§ AVAILABLE DATA:
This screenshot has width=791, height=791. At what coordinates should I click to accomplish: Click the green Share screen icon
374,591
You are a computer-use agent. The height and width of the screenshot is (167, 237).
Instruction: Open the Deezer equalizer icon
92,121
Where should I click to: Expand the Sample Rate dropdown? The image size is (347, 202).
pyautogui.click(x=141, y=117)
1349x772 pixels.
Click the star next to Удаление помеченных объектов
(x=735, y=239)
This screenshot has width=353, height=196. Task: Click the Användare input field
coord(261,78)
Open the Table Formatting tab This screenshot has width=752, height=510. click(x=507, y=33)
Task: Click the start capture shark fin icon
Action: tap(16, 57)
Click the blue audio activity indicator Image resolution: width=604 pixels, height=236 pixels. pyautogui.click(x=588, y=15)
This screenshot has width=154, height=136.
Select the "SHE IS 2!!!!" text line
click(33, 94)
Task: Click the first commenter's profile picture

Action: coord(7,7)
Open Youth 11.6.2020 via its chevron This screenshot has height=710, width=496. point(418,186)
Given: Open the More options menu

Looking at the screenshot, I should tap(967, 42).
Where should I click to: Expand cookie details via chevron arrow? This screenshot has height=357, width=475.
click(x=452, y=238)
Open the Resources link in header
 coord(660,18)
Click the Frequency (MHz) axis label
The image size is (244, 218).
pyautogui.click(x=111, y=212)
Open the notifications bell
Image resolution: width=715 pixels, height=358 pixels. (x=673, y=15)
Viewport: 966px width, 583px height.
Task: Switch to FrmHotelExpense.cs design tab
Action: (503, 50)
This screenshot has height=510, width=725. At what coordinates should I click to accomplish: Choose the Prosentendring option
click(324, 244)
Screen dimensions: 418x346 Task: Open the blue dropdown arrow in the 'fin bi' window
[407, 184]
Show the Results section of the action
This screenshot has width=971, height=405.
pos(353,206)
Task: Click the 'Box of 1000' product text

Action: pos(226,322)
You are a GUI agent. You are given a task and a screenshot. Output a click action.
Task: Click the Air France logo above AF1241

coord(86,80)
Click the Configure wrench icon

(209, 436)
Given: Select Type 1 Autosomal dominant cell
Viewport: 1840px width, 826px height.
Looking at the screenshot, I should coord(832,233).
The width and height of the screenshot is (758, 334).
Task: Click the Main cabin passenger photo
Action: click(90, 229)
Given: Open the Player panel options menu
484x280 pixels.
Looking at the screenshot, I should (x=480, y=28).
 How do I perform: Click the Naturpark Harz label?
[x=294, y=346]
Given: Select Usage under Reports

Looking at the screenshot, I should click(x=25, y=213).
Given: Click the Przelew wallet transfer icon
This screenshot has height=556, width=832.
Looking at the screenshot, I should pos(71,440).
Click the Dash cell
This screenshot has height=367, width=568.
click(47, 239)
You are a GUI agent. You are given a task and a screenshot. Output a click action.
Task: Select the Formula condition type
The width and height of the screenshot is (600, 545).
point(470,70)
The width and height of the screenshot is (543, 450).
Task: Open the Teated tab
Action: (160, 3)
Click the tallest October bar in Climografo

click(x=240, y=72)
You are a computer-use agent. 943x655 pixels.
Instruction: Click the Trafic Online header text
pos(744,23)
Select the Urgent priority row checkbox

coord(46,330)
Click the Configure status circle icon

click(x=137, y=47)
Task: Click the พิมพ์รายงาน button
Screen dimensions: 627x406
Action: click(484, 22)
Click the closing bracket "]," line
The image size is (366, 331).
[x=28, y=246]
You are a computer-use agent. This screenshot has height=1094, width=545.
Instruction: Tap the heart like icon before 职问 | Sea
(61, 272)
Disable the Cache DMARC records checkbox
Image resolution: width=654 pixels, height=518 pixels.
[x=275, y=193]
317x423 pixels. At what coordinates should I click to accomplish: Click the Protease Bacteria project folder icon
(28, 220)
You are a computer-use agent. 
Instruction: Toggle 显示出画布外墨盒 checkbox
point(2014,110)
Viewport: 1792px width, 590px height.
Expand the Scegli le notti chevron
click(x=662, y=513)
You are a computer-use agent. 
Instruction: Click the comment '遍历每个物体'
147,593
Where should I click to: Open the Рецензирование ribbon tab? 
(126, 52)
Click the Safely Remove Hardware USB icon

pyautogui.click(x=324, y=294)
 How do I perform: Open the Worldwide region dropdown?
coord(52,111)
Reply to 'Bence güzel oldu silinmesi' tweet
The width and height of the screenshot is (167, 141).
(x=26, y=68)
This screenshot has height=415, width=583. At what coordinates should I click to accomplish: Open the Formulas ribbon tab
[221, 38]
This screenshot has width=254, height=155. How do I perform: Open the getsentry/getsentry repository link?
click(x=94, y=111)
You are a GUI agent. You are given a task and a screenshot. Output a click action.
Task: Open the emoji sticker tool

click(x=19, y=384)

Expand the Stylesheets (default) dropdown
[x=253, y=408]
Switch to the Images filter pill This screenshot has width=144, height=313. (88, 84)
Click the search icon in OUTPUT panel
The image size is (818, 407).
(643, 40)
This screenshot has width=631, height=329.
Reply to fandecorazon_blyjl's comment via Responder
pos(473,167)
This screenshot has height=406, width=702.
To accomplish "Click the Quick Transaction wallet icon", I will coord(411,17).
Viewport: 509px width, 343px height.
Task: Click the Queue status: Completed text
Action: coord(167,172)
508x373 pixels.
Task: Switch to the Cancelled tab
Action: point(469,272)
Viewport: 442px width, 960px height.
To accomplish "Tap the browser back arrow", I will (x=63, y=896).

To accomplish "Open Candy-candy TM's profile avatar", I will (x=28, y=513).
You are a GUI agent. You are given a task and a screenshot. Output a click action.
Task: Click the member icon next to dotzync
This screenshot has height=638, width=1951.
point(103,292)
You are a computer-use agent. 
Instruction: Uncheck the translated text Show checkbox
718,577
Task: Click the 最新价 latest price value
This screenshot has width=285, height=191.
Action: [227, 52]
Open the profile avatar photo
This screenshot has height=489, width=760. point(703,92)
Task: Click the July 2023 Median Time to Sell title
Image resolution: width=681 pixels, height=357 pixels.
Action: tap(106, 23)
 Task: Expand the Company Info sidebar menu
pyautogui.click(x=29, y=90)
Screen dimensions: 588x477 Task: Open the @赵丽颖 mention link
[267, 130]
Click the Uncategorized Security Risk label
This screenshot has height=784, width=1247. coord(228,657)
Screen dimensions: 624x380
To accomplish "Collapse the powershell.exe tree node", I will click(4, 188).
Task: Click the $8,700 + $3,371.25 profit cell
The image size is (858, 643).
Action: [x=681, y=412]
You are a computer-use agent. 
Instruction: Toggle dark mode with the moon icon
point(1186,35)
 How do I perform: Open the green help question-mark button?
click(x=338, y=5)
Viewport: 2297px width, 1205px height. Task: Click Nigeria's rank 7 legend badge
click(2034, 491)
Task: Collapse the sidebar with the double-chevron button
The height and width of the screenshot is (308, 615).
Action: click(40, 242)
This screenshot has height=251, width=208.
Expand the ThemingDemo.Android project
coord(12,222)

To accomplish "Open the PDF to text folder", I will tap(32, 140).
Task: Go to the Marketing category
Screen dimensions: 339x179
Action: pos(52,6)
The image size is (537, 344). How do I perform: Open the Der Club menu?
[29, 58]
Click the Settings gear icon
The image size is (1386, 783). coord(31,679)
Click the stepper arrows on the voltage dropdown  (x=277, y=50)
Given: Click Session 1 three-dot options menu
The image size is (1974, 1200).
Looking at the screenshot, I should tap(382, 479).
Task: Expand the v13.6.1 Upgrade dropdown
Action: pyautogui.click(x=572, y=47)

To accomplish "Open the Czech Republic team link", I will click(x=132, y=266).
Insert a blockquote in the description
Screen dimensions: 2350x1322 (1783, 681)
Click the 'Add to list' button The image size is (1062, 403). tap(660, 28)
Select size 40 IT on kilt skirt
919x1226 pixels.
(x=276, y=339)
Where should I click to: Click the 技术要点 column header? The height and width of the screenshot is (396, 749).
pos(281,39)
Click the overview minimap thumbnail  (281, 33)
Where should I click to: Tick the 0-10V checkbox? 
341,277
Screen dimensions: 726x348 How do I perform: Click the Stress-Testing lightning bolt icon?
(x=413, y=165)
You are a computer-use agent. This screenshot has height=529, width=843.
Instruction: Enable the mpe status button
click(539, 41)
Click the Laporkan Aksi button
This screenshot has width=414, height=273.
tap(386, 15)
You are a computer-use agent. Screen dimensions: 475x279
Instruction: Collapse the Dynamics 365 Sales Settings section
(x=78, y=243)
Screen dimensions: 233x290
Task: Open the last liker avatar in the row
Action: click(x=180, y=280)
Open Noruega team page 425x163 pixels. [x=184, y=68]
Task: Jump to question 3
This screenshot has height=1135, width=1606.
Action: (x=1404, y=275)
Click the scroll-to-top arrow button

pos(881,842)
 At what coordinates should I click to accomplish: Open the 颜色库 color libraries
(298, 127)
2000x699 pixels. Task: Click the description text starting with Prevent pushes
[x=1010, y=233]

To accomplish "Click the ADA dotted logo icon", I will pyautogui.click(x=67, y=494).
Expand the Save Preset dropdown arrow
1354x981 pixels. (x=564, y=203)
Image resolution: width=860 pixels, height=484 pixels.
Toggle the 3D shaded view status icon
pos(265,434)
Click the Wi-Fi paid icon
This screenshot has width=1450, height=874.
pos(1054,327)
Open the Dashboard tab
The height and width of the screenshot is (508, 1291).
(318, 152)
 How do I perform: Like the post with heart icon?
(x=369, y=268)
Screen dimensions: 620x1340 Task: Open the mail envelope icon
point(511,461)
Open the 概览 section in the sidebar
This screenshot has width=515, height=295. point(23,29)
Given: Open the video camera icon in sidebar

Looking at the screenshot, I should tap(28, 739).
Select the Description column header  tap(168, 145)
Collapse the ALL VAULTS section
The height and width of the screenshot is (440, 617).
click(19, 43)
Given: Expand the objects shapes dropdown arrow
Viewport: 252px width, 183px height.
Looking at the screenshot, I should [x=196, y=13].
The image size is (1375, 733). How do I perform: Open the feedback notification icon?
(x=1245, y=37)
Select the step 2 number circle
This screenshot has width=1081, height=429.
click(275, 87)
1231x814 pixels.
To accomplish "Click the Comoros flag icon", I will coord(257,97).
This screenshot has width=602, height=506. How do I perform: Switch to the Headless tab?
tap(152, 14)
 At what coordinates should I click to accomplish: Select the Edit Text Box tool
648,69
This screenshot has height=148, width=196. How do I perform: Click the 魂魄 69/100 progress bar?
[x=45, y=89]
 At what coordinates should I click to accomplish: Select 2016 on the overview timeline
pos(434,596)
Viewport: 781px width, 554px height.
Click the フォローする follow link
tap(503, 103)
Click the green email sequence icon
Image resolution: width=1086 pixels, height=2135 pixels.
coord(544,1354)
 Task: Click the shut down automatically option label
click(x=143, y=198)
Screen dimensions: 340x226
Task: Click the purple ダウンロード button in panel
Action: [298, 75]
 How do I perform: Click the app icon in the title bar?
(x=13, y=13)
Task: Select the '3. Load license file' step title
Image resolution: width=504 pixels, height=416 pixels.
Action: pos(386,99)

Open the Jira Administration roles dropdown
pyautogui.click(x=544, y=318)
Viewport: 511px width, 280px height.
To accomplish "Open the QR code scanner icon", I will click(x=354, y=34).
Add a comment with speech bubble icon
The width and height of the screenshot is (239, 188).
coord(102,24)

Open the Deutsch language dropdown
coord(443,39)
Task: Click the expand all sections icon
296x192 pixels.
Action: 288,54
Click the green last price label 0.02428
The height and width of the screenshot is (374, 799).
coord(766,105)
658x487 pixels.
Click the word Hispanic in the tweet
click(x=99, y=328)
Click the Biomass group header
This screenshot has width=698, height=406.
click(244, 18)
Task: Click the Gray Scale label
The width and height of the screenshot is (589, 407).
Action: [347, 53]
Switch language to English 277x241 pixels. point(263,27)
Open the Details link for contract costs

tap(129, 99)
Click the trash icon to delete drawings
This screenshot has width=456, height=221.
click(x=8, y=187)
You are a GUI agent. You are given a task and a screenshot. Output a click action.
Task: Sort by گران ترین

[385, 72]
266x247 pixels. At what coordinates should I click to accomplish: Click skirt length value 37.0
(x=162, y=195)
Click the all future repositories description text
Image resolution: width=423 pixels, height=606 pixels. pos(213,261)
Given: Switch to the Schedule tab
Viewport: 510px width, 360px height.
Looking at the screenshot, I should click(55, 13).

§ DIRECTIONS FOR THIS TASK: Count how many lines in the listing above contain the word "team", and respond with only that number.

§ ANSWER TO THIS TASK: 2